Lines in the listing below may contain the word "sidebar". State how many do, and nothing more.
■ ■ ■
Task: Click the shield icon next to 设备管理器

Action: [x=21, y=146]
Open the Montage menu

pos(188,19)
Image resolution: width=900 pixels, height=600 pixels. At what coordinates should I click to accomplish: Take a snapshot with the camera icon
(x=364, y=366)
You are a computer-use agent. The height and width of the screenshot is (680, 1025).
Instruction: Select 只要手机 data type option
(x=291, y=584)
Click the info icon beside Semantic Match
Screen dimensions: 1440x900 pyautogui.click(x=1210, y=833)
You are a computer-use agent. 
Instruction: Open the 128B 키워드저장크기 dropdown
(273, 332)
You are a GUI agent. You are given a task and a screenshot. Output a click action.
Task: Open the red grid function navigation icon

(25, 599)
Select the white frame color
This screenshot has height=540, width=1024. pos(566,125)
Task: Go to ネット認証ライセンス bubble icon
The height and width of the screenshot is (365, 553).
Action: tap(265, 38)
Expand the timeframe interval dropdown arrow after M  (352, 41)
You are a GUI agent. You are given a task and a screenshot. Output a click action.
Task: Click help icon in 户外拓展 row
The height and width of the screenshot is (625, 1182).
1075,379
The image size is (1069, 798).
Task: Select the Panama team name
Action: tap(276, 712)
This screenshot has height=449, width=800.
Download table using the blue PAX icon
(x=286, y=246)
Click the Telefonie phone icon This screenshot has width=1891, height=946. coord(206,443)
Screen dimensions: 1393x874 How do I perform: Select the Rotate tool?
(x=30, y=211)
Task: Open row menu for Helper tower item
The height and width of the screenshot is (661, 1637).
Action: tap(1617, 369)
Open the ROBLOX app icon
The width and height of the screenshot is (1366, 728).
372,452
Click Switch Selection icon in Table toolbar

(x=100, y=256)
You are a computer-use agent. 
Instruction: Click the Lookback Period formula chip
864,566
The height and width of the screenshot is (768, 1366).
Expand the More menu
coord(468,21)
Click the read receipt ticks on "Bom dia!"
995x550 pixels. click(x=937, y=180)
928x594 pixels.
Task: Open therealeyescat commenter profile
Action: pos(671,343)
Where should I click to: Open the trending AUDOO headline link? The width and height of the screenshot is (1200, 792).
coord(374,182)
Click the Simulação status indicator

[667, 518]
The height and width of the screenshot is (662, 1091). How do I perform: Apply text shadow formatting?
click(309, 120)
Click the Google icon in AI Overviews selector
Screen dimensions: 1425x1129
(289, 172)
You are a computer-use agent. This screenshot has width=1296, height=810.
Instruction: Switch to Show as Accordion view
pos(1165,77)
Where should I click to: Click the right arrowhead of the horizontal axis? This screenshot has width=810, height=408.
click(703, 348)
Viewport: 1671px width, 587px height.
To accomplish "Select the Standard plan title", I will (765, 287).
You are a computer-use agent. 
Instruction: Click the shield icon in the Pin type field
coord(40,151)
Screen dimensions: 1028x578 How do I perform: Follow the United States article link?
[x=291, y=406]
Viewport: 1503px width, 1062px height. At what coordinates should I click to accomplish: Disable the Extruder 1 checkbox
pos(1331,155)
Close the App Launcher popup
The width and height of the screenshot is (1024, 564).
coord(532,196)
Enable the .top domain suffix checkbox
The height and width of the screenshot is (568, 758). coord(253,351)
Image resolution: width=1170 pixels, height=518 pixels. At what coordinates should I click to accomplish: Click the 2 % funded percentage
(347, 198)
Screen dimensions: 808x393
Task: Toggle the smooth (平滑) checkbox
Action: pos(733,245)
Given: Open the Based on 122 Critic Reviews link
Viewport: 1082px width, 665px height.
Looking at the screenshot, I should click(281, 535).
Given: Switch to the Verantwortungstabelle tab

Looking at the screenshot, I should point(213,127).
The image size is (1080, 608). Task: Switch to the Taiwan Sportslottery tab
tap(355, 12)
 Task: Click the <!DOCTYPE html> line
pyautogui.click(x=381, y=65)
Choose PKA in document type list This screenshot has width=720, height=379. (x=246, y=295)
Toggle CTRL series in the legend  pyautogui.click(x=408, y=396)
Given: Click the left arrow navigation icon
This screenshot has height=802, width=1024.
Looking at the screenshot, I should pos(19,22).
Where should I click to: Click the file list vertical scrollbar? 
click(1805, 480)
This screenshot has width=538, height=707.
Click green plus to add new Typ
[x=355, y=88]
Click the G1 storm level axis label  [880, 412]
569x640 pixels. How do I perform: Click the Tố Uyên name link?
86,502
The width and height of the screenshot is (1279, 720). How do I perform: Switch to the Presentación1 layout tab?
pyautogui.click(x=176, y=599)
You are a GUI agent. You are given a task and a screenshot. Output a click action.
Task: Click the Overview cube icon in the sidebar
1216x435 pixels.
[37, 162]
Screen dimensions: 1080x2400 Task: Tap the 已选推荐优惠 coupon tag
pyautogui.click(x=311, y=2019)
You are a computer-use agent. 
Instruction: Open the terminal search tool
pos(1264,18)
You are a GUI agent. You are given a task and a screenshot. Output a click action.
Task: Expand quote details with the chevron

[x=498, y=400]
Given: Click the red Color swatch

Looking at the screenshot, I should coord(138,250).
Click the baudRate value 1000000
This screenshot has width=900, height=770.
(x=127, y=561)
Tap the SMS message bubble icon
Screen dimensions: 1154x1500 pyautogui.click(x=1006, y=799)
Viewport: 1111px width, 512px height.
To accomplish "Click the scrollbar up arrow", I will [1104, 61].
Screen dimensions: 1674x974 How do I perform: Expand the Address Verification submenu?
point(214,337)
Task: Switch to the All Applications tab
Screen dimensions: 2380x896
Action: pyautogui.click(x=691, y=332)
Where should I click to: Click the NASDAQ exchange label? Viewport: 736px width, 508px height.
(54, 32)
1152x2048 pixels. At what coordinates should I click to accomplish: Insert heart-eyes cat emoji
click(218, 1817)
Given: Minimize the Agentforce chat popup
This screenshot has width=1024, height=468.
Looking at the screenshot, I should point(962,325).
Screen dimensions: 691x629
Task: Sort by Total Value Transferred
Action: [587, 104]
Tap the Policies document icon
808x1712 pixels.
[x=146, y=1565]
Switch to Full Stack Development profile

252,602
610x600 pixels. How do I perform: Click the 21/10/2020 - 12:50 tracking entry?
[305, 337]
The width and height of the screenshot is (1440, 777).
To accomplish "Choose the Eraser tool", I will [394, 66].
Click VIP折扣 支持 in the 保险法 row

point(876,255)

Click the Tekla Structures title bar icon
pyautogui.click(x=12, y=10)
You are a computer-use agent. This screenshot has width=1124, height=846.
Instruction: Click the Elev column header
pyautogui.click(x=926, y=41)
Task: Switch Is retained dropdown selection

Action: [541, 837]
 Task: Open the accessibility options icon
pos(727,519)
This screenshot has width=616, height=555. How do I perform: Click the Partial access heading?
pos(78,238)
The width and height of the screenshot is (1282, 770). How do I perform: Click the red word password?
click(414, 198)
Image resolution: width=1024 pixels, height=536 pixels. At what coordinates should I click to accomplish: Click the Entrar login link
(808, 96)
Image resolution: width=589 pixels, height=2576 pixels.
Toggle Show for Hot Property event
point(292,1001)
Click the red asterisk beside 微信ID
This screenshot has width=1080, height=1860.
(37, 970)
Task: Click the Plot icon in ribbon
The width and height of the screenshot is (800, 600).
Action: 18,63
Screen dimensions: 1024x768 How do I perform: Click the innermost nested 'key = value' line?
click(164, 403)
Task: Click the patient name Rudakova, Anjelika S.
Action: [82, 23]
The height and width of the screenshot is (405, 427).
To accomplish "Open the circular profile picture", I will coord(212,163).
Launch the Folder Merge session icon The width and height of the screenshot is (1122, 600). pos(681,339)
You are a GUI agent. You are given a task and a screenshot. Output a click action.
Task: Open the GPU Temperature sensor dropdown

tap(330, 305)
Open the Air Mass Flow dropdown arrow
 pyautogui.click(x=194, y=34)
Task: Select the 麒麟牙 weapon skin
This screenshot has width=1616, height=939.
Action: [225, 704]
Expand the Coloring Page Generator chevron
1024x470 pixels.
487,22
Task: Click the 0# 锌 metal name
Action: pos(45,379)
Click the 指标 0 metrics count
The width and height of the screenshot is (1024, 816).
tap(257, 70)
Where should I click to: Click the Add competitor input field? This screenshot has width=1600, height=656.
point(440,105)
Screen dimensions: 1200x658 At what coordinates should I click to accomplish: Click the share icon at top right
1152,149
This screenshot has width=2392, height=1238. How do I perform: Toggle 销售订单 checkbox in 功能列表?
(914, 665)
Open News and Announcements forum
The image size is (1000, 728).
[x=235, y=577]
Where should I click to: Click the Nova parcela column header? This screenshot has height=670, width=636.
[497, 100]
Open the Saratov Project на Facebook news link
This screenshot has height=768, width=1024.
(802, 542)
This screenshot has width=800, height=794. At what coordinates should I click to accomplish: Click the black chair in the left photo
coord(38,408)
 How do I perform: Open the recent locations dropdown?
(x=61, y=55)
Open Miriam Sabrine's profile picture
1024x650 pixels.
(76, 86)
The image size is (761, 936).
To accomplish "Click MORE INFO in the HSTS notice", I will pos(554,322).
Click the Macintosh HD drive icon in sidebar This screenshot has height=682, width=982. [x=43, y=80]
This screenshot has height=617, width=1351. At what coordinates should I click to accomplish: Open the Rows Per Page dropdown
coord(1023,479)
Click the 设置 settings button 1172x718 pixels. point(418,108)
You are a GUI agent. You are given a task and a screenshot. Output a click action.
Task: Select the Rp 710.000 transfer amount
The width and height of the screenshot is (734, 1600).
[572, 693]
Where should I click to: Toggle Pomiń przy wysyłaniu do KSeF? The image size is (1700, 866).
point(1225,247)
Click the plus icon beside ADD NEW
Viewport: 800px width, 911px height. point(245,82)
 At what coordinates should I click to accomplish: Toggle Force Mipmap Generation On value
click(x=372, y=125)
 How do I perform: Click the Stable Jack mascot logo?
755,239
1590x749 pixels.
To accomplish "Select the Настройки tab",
■ ■ ■
> **Answer section**
2